Le jeu en vaudrait la chandelle si on en croit le gestionnaire de réseaux gaziers. En effet, la conversion d’un kilomètre de canalisation serait trois fois moins coûteuse par rapport à la construction d’un kilomètre de canalisation neuve. L’étude de faisabilité engagée en avril dernier marque un nouveau jalon dans ce projet d’au moins 20 000 m3 de capacité horaire. Les deux partenaires devraient arrêter leur décision définitive d’investir en juin 2022 ; une fois les négociations commerciales entre potentiels consommateurs et futurs producteurs d’hydrogène conclues. L’aciérie Stahl-Holding-Saar serait un des moteurs du projet. À elle seule, l’usine pourrait absorber plusieurs dizaines de milliers de mètres cubes, en substituant l’hydrogène vert aux gaz de coke en vue de produire un acier bas carbone.

Production et stockage

Du côté des producteurs, plusieurs acteurs sont d’ores et déjà sur les rangs. Côté allemand, le projet « HydroHub Fenne » porté par l’énergéticien Steag à Volklingen s’appuie sur la technologie d’électrolyse par membrane échangeuse de protons de Siemens Energy. Les deux acteurs prévoient de produire 5 800 tonnes d’hydrogène renouvelable par an d’ici 2023. À ce même horizon, GazelEnergie et Storengy (groupe Engie) devraient synthétiser ses premiers mètres- cubes d’hydrogène. Les deux groupes planifient sur le site de la centrale Emile Huchet à Saint-Avold (Moselle), une des dernières centrales au charbon française, la construction d’une unité de production d’hydrogène décarboné. L’installation de 5 MW de capacité pourrait passer à termes à 50 à 100 MW. À 60 km du réseau transfrontalier, sur le site de l’ancienne aciérie de Gandrange (Moselle), le français H2V a également annoncé la construction d’un site de production d’hydrogène vert. À leur mise en service en 2025 ou 2026, les deux unités composées de 25 électrolyseurs chacune devraient produire annuellement 28 000 tonnes d’hydrogène vert. Enfin, Hydrogène de France pourrait lui aussi injecter dans le réseau transfrontalier de l’hydrogène produit à partir des sources locales en énergies renouvelables (éolien, solaire, etc.).

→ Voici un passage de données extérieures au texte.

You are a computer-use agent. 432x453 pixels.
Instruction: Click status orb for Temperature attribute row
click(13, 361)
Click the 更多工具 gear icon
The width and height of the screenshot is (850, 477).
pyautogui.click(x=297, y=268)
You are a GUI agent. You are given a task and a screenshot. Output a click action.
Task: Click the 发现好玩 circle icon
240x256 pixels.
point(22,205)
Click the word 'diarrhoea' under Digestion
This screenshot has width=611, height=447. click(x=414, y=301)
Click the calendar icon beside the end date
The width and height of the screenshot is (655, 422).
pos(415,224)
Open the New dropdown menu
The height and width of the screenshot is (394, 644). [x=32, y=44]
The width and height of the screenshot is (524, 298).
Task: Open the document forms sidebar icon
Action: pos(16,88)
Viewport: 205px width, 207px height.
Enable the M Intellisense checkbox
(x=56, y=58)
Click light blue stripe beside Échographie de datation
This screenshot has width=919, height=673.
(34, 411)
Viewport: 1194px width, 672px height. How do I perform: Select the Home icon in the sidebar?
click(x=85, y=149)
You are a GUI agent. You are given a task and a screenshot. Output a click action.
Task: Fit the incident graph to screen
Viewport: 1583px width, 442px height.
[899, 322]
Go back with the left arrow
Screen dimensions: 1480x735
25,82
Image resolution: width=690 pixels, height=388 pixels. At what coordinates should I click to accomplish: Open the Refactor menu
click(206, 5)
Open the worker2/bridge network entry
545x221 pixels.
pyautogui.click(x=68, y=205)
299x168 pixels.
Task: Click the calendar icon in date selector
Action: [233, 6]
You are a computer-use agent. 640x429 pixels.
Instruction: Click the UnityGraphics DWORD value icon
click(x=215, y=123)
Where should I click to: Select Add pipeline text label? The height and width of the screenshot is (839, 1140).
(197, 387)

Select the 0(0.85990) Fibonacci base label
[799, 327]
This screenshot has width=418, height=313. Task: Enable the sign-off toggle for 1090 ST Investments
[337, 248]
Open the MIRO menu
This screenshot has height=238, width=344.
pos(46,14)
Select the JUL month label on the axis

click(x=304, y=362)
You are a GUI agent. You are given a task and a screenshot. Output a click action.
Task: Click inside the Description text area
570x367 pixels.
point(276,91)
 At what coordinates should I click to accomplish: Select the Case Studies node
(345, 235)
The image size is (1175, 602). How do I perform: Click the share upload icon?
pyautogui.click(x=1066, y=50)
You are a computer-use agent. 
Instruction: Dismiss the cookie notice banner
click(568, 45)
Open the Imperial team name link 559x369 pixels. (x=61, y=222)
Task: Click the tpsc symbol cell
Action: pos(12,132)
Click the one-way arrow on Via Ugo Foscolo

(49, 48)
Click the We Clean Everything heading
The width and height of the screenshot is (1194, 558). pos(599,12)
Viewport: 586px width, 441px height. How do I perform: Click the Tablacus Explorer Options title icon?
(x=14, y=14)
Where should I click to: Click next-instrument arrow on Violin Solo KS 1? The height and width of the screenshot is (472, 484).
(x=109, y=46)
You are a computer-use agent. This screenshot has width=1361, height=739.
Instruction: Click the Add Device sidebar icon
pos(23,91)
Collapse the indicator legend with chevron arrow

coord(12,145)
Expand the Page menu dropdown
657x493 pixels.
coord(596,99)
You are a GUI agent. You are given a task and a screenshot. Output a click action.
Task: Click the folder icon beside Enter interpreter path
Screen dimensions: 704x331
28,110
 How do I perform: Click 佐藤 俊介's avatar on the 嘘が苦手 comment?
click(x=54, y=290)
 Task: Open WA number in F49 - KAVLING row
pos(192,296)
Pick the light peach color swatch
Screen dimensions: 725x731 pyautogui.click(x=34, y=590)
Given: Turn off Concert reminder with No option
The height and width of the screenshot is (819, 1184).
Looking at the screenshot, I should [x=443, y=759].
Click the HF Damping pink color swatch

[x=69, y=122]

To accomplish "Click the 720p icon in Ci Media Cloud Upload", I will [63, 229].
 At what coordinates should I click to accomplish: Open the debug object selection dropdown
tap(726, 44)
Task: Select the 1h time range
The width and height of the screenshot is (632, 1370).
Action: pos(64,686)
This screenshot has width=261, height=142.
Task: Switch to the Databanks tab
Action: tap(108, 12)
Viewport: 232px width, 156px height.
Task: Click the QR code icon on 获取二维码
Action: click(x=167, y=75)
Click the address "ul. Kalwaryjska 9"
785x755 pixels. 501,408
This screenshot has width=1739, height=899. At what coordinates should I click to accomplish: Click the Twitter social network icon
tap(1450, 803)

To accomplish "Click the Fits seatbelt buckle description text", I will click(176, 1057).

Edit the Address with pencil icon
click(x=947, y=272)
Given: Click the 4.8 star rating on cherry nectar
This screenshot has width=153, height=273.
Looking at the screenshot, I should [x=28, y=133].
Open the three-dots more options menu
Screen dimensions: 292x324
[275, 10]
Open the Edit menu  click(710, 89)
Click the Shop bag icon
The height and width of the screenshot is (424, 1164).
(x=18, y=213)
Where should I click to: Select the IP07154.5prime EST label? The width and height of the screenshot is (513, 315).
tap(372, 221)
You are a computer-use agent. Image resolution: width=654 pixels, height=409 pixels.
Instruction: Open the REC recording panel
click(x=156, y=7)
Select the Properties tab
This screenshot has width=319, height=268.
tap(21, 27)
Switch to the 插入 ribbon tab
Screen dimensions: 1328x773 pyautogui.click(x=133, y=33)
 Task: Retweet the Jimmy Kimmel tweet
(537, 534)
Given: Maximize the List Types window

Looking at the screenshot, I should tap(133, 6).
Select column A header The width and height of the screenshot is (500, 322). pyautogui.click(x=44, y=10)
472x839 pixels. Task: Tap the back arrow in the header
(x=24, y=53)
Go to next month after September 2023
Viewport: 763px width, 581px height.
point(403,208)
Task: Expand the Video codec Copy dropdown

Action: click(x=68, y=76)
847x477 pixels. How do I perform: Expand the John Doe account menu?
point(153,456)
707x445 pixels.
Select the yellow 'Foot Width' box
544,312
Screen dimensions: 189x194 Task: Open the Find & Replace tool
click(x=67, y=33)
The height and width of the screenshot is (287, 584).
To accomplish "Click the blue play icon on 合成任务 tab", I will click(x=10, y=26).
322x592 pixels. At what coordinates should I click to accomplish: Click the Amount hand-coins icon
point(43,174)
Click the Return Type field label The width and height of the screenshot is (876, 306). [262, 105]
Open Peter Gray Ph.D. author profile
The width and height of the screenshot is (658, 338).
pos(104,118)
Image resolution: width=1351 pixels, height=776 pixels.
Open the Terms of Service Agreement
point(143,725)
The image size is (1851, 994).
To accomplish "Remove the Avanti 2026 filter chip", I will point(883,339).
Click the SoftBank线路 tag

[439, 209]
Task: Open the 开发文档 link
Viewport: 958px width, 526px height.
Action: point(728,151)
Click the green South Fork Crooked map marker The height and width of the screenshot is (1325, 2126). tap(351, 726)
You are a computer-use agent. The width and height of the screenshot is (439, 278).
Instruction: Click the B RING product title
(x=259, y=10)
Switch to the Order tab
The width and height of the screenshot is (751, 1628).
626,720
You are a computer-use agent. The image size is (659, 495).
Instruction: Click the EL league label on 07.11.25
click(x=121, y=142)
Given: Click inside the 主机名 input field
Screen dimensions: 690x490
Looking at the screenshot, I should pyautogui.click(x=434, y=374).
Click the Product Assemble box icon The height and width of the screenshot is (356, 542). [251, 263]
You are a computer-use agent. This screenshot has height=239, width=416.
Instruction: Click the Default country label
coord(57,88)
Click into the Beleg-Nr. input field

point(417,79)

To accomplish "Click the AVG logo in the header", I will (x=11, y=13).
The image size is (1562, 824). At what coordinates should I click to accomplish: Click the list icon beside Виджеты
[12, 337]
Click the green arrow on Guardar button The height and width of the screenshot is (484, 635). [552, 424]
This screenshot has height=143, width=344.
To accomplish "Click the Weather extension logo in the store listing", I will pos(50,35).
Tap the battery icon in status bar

Qui dit production massive de gaz vert, dit besoins de stockage. Aussi, Storengy étudie t-il la possibilité de stocker les surplus d’hydrogène produits sur le territoire. Le groupe a présenté le 11 mai son projet de creuser une cavité saline au niveau de son centre de stockage de Cerville (Meurthe-et-Moselle). Cette cavité peu profonde permettra de stocker 9 tonnes d’hydrogène, soit l’équivalent de 360 pleins de bus en hydrogène.